**Input**:
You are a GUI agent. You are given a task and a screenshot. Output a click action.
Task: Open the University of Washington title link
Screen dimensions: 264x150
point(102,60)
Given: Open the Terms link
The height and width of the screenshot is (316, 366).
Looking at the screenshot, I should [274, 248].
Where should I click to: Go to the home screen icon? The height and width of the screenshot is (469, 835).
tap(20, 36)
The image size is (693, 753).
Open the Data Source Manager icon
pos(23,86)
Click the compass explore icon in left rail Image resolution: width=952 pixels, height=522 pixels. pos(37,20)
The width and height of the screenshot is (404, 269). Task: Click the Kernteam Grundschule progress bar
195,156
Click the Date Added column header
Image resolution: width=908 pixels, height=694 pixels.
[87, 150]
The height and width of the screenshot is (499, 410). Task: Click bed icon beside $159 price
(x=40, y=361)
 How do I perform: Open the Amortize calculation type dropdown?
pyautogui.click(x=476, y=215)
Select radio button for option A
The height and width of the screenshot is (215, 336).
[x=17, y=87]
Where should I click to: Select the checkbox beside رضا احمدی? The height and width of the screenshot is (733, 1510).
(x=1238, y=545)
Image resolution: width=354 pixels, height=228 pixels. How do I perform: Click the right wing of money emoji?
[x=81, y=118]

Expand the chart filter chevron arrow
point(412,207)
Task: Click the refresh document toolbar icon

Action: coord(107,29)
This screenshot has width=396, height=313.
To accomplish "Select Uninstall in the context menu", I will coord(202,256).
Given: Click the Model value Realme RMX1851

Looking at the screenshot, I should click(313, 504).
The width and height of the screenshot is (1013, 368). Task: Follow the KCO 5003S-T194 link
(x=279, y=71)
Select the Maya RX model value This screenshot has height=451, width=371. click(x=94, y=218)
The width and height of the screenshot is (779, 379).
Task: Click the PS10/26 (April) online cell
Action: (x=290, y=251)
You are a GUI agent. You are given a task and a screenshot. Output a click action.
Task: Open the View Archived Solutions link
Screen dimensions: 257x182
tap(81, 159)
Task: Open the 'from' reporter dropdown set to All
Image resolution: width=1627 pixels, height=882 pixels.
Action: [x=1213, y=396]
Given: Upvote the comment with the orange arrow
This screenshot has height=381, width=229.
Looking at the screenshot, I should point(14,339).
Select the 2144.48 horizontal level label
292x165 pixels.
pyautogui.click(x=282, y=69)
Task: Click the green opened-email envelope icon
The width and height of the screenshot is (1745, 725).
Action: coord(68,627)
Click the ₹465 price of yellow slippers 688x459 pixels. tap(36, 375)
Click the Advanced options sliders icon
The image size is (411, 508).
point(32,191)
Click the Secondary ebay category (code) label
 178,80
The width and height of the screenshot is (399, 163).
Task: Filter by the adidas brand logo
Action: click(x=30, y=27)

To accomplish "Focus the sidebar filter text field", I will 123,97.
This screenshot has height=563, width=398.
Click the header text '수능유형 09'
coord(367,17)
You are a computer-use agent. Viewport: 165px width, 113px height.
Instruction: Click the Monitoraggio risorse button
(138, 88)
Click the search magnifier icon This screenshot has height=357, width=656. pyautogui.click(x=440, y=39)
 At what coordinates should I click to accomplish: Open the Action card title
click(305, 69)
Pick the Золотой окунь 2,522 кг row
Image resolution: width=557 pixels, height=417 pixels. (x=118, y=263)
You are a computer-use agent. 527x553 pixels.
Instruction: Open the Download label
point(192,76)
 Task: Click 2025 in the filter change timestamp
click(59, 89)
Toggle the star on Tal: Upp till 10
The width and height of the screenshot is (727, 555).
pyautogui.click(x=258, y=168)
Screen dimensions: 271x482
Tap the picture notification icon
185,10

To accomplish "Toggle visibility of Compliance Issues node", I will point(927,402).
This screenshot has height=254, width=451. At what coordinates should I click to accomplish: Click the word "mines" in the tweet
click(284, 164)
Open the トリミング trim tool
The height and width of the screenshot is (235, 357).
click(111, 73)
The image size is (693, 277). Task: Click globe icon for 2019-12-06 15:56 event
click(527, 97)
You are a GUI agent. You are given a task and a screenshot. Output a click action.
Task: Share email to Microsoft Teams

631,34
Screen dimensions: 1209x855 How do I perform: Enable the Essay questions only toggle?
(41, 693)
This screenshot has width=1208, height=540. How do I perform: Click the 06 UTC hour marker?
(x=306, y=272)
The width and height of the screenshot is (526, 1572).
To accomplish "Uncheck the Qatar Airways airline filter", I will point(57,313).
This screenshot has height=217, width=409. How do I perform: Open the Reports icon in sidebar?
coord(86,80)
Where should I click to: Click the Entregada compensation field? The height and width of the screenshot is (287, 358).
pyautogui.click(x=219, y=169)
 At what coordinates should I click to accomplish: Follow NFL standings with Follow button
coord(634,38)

**Your instructions**:
Report every line above that has the string "computer" in it.

**Task response**:
You are a computer-use agent. Viewport: 165px width, 113px height.
You are a computer-use agent. 527x553 pixels.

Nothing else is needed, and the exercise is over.